Problem description. Each of the entries beneath this task should be written out exactly.

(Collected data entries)

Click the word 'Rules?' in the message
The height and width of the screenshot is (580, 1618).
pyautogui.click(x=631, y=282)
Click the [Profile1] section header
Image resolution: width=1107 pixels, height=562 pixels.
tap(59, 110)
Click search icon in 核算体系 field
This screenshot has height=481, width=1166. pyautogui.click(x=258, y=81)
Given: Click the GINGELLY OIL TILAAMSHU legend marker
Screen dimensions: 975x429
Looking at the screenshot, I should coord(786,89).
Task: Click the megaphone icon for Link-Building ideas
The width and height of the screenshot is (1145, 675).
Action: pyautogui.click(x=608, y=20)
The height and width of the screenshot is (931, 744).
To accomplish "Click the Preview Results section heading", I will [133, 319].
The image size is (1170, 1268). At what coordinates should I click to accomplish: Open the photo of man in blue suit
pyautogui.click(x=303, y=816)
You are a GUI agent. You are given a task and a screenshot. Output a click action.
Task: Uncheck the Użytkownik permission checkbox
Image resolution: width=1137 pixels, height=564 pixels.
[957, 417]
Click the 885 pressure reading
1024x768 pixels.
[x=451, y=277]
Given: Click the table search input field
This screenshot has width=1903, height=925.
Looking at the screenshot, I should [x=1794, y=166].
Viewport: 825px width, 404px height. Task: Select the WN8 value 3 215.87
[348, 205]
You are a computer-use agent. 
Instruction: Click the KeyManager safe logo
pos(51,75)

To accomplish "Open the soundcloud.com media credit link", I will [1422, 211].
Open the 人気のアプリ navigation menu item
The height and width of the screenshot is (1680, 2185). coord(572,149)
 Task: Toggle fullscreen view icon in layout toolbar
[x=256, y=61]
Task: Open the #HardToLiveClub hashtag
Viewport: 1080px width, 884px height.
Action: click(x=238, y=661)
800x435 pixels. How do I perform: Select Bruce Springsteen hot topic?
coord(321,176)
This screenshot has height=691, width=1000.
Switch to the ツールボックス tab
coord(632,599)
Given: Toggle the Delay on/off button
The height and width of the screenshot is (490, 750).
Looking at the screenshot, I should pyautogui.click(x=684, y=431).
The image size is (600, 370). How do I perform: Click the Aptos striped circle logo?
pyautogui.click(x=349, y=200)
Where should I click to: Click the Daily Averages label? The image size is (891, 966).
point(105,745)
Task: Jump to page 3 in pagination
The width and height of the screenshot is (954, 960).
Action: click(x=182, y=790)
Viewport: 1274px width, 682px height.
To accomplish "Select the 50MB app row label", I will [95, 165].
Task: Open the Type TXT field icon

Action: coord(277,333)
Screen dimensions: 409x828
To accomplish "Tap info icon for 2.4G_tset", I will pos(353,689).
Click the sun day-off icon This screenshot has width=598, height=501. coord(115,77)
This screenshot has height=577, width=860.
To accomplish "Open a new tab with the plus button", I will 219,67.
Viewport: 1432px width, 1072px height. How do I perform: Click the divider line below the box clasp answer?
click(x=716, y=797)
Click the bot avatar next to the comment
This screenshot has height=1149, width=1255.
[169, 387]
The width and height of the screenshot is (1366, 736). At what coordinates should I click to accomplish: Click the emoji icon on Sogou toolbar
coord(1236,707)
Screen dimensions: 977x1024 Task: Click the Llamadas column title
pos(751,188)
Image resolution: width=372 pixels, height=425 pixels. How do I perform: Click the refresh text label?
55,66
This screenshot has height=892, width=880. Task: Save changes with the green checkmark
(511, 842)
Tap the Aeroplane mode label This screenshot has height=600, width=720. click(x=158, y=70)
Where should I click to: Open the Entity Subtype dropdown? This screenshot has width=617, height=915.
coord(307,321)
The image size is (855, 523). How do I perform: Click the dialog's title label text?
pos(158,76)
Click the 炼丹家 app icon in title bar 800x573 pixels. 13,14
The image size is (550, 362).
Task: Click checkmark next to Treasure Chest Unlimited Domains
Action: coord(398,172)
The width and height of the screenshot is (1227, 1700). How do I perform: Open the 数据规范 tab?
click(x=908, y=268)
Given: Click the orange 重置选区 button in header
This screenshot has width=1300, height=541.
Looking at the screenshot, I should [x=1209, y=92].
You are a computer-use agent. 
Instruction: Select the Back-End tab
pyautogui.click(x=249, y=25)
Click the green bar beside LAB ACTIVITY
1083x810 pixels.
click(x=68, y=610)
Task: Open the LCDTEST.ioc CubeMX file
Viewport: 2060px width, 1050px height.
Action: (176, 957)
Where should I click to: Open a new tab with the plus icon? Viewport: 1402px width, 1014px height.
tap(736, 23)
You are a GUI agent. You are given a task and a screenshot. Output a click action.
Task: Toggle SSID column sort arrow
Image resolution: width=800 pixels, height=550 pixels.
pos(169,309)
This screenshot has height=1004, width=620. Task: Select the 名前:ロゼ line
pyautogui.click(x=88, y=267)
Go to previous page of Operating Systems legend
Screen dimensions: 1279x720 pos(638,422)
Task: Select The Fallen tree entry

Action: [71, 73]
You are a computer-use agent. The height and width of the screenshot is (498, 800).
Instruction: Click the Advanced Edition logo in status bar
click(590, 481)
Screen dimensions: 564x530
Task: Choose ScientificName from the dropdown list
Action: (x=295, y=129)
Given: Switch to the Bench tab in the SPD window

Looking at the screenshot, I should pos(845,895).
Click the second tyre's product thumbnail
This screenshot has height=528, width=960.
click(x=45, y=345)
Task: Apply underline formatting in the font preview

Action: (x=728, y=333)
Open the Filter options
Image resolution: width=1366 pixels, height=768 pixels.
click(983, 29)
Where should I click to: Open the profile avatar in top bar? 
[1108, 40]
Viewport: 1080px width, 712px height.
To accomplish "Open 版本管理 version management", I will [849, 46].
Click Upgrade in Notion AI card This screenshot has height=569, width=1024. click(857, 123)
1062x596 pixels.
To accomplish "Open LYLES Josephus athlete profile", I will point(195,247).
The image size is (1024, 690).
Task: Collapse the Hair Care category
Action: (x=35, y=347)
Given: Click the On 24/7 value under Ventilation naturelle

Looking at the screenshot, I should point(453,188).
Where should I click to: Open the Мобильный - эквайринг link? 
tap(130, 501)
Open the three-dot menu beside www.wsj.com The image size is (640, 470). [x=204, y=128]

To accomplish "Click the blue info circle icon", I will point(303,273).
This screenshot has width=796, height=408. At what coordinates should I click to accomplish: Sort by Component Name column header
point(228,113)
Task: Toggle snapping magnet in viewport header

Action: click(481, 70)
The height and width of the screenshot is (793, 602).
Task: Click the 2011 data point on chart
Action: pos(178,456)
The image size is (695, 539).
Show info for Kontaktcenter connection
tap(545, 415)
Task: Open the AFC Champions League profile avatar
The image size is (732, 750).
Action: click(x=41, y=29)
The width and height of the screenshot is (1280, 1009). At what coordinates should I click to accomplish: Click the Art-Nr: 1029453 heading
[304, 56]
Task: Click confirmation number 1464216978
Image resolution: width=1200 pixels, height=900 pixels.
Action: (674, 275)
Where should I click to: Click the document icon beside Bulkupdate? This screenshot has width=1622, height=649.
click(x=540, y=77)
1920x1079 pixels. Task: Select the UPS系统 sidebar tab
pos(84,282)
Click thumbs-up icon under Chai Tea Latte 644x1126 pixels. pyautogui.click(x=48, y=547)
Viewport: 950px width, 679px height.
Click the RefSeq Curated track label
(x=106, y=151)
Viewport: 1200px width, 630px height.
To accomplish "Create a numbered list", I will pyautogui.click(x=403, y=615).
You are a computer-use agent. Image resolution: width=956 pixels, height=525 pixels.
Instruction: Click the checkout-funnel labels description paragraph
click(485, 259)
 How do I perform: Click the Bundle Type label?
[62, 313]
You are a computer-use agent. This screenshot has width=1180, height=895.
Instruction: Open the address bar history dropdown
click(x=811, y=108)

Answer box.
Click the word 'Rules?' in the message
The height and width of the screenshot is (580, 1618).
pyautogui.click(x=631, y=282)
Click the [Profile1] section header
Image resolution: width=1107 pixels, height=562 pixels.
tap(59, 110)
Click search icon in 核算体系 field
This screenshot has height=481, width=1166. pyautogui.click(x=258, y=81)
Given: Click the GINGELLY OIL TILAAMSHU legend marker
Screen dimensions: 975x429
Looking at the screenshot, I should coord(786,89).
Task: Click the megaphone icon for Link-Building ideas
The width and height of the screenshot is (1145, 675).
Action: pyautogui.click(x=608, y=20)
The height and width of the screenshot is (931, 744).
To accomplish "Click the Preview Results section heading", I will [133, 319].
The image size is (1170, 1268). At what coordinates should I click to accomplish: Open the photo of man in blue suit
pyautogui.click(x=303, y=816)
You are a GUI agent. You are given a task and a screenshot. Output a click action.
Task: Uncheck the Użytkownik permission checkbox
Image resolution: width=1137 pixels, height=564 pixels.
[957, 417]
Click the 885 pressure reading
1024x768 pixels.
[x=451, y=277]
Given: Click the table search input field
This screenshot has width=1903, height=925.
Looking at the screenshot, I should [x=1794, y=166].
Viewport: 825px width, 404px height. Task: Select the WN8 value 3 215.87
[348, 205]
You are a computer-use agent. 
Instruction: Click the KeyManager safe logo
pos(51,75)

To accomplish "Open the soundcloud.com media credit link", I will [1422, 211].
Open the 人気のアプリ navigation menu item
The height and width of the screenshot is (1680, 2185). coord(572,149)
 Task: Toggle fullscreen view icon in layout toolbar
[x=256, y=61]
Task: Open the #HardToLiveClub hashtag
Viewport: 1080px width, 884px height.
Action: click(x=238, y=661)
800x435 pixels. How do I perform: Select Bruce Springsteen hot topic?
coord(321,176)
This screenshot has height=691, width=1000.
Switch to the ツールボックス tab
coord(632,599)
Given: Toggle the Delay on/off button
The height and width of the screenshot is (490, 750).
Looking at the screenshot, I should pyautogui.click(x=684, y=431).
The image size is (600, 370). How do I perform: Click the Aptos striped circle logo?
pyautogui.click(x=349, y=200)
Where should I click to: Click the Daily Averages label? The image size is (891, 966).
point(105,745)
Task: Jump to page 3 in pagination
The width and height of the screenshot is (954, 960).
Action: click(x=182, y=790)
Viewport: 1274px width, 682px height.
To accomplish "Select the 50MB app row label", I will [95, 165].
Task: Open the Type TXT field icon

Action: coord(277,333)
Screen dimensions: 409x828
To accomplish "Tap info icon for 2.4G_tset", I will pos(353,689).
Click the sun day-off icon This screenshot has width=598, height=501. coord(115,77)
This screenshot has height=577, width=860.
To accomplish "Open a new tab with the plus button", I will 219,67.
Viewport: 1432px width, 1072px height. How do I perform: Click the divider line below the box clasp answer?
click(x=716, y=797)
Click the bot avatar next to the comment
This screenshot has height=1149, width=1255.
[169, 387]
The width and height of the screenshot is (1366, 736). At what coordinates should I click to accomplish: Click the emoji icon on Sogou toolbar
coord(1236,707)
Screen dimensions: 977x1024 Task: Click the Llamadas column title
pos(751,188)
Image resolution: width=372 pixels, height=425 pixels. How do I perform: Click the refresh text label?
55,66
This screenshot has height=892, width=880. Task: Save changes with the green checkmark
(511, 842)
Tap the Aeroplane mode label This screenshot has height=600, width=720. click(x=158, y=70)
Where should I click to: Open the Entity Subtype dropdown? This screenshot has width=617, height=915.
coord(307,321)
The image size is (855, 523). How do I perform: Click the dialog's title label text?
pos(158,76)
Click the 炼丹家 app icon in title bar 800x573 pixels. 13,14
The image size is (550, 362).
Task: Click checkmark next to Treasure Chest Unlimited Domains
Action: coord(398,172)
The width and height of the screenshot is (1227, 1700). How do I perform: Open the 数据规范 tab?
click(x=908, y=268)
Given: Click the orange 重置选区 button in header
This screenshot has width=1300, height=541.
Looking at the screenshot, I should [x=1209, y=92].
You are a computer-use agent. 
Instruction: Select the Back-End tab
pyautogui.click(x=249, y=25)
Click the green bar beside LAB ACTIVITY
1083x810 pixels.
click(x=68, y=610)
Task: Open the LCDTEST.ioc CubeMX file
Viewport: 2060px width, 1050px height.
Action: (176, 957)
Where should I click to: Open a new tab with the plus icon? Viewport: 1402px width, 1014px height.
tap(736, 23)
You are a GUI agent. You are given a task and a screenshot. Output a click action.
Task: Toggle SSID column sort arrow
Image resolution: width=800 pixels, height=550 pixels.
pos(169,309)
This screenshot has height=1004, width=620. Task: Select the 名前:ロゼ line
pyautogui.click(x=88, y=267)
Go to previous page of Operating Systems legend
Screen dimensions: 1279x720 pos(638,422)
Task: Select The Fallen tree entry

Action: [71, 73]
You are a computer-use agent. The height and width of the screenshot is (498, 800).
Instruction: Click the Advanced Edition logo in status bar
click(590, 481)
Screen dimensions: 564x530
Task: Choose ScientificName from the dropdown list
Action: (x=295, y=129)
Given: Switch to the Bench tab in the SPD window

Looking at the screenshot, I should pos(845,895).
Click the second tyre's product thumbnail
This screenshot has height=528, width=960.
click(x=45, y=345)
Task: Apply underline formatting in the font preview

Action: (x=728, y=333)
Open the Filter options
Image resolution: width=1366 pixels, height=768 pixels.
click(983, 29)
Where should I click to: Open the profile avatar in top bar? 
[1108, 40]
Viewport: 1080px width, 712px height.
To accomplish "Open 版本管理 version management", I will [849, 46].
Click Upgrade in Notion AI card This screenshot has height=569, width=1024. click(857, 123)
1062x596 pixels.
To accomplish "Open LYLES Josephus athlete profile", I will point(195,247).
The image size is (1024, 690).
Task: Collapse the Hair Care category
Action: (x=35, y=347)
Given: Click the On 24/7 value under Ventilation naturelle

Looking at the screenshot, I should point(453,188).
Where should I click to: Open the Мобильный - эквайринг link? 
tap(130, 501)
Open the three-dot menu beside www.wsj.com The image size is (640, 470). [x=204, y=128]

To accomplish "Click the blue info circle icon", I will point(303,273).
This screenshot has width=796, height=408. At what coordinates should I click to accomplish: Sort by Component Name column header
point(228,113)
Task: Toggle snapping magnet in viewport header

Action: click(481, 70)
The height and width of the screenshot is (793, 602).
Task: Click the 2011 data point on chart
Action: pos(178,456)
The image size is (695, 539).
Show info for Kontaktcenter connection
tap(545, 415)
Task: Open the AFC Champions League profile avatar
The image size is (732, 750).
Action: click(x=41, y=29)
The width and height of the screenshot is (1280, 1009). At what coordinates should I click to accomplish: Click the Art-Nr: 1029453 heading
[304, 56]
Task: Click confirmation number 1464216978
Image resolution: width=1200 pixels, height=900 pixels.
Action: (674, 275)
Where should I click to: Click the document icon beside Bulkupdate? This screenshot has width=1622, height=649.
click(x=540, y=77)
1920x1079 pixels. Task: Select the UPS系统 sidebar tab
pos(84,282)
Click thumbs-up icon under Chai Tea Latte 644x1126 pixels. pyautogui.click(x=48, y=547)
Viewport: 950px width, 679px height.
Click the RefSeq Curated track label
(x=106, y=151)
Viewport: 1200px width, 630px height.
To accomplish "Create a numbered list", I will pyautogui.click(x=403, y=615).
You are a computer-use agent. Image resolution: width=956 pixels, height=525 pixels.
Instruction: Click the checkout-funnel labels description paragraph
click(485, 259)
 How do I perform: Click the Bundle Type label?
[62, 313]
You are a computer-use agent. This screenshot has width=1180, height=895.
Instruction: Open the address bar history dropdown
click(x=811, y=108)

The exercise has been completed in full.